What should be the value of $$ \lambda $$, for the given equations to have infinitely many solutions?
$$ 5x+\lambda y=4 $$ and $$ 15x+3y=12 $$

Answer

**step1** Understanding the condition for infinitely many solutions

For two equations, such as $$5x + \lambda y = 4$$ and $$15x + 3y = 12$$, to have "infinitely many solutions," it means that both equations represent the exact same relationship between $$x$$ and $$y$$. In simpler terms, one equation is just a scaled version of the other. This means that if you multiply all the numbers in the first equation by a specific factor, you should get all the corresponding numbers in the second equation.

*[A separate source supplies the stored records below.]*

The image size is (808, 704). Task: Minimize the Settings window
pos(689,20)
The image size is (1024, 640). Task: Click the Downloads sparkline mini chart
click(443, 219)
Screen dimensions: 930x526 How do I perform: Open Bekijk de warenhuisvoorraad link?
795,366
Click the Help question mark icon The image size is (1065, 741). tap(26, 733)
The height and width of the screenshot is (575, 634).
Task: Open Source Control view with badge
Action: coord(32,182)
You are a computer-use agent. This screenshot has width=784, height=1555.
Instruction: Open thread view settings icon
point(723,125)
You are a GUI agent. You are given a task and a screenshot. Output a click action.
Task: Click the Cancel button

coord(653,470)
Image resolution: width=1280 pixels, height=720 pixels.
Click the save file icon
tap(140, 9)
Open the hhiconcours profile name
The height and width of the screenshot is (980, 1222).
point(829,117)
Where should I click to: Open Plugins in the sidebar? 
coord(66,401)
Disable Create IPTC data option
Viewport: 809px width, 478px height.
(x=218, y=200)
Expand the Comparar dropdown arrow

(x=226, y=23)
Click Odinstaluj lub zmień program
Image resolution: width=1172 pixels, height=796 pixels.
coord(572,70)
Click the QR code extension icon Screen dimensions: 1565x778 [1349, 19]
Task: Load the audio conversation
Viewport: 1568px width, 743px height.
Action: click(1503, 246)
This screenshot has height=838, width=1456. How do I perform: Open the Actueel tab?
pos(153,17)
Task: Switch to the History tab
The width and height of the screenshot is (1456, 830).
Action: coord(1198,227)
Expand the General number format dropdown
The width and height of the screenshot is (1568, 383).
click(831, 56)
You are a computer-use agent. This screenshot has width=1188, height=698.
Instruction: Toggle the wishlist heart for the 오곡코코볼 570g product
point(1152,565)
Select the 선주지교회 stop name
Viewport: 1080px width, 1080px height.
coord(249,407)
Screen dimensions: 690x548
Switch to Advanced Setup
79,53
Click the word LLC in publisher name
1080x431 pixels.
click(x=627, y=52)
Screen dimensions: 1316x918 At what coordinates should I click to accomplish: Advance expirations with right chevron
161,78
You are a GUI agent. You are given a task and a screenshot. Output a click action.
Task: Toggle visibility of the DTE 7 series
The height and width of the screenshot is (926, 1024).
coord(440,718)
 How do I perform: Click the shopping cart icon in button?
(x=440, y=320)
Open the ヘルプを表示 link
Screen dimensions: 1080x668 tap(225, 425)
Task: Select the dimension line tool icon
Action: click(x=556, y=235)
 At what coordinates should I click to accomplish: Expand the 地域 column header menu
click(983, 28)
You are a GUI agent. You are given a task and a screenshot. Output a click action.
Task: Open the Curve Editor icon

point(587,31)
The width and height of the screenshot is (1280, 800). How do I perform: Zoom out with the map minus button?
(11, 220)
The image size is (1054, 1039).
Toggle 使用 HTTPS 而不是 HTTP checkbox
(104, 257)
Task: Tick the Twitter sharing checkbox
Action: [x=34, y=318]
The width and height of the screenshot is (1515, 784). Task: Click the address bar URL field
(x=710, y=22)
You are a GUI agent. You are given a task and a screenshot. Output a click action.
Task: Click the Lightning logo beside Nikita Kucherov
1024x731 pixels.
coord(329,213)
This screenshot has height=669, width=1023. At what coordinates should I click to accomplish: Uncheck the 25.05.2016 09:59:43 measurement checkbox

**step2** Comparing the known parts of the equations

Let's look at the given equations:
Equation 1: $$5x + \lambda y = 4$$
Equation 2: $$15x + 3y = 12$$
We can observe the parts that are fully known without the unknown symbol $$\lambda$$.
In Equation 1, we have $$5x$$ and the constant number $$4$$.
In Equation 2, we have $$15x$$ and the constant number $$12$$.

**step3** Finding the scaling factor for the known parts

Now, let's determine how many times larger the numbers in Equation 2 are compared to the corresponding numbers in Equation 1.
First, compare the parts with $$x$$: $$15x$$ from Equation 2 and $$5x$$ from Equation 1. We ask: "What number do we multiply by $$5$$ to get $$15$$?" The answer is $$3$$ ($$5 \times 3 = 15$$). So, $$15x$$ is $$3$$ times $$5x$$.
Next, compare the constant numbers: $$12$$ from Equation 2 and $$4$$ from Equation 1. We ask: "What number do we multiply by $$4$$ to get $$12$$?" The answer is $$3$$ ($$4 \times 3 = 12$$).
Since both the $$x$$ part and the constant number part of Equation 2 are $$3$$ times their counterparts in Equation 1, it means that the entire Equation 2 is simply Equation 1 multiplied by $$3$$.

**step4** Applying the scaling factor to the unknown part

Since we've established that the entire Equation 2 is $$3$$ times Equation 1, the part involving $$\lambda y$$ in Equation 1 must also be multiplied by $$3$$ to become the corresponding part in Equation 2.
In Equation 1, the $$y$$ part is $$\lambda y$$.
If we multiply $$\lambda y$$ by $$3$$, we should get the $$y$$ part of Equation 2, which is $$3y$$.
So, we have the relationship: $$3 \times \lambda y = 3y$$.

**step5** Determining the value of $$\lambda$$

From the previous step, we have $$3 \times \lambda y = 3y$$.
For this equality to hold true, the number multiplying $$y$$ on both sides must be the same.
So, we must have $$3 \times \lambda = 3$$.
To find the value of $$\lambda$$, we ask: "What number, when multiplied by $$3$$, gives the result $$3$$?"
The number that satisfies this is $$1$$.
Therefore, the value of $$\lambda$$ is $$1$$.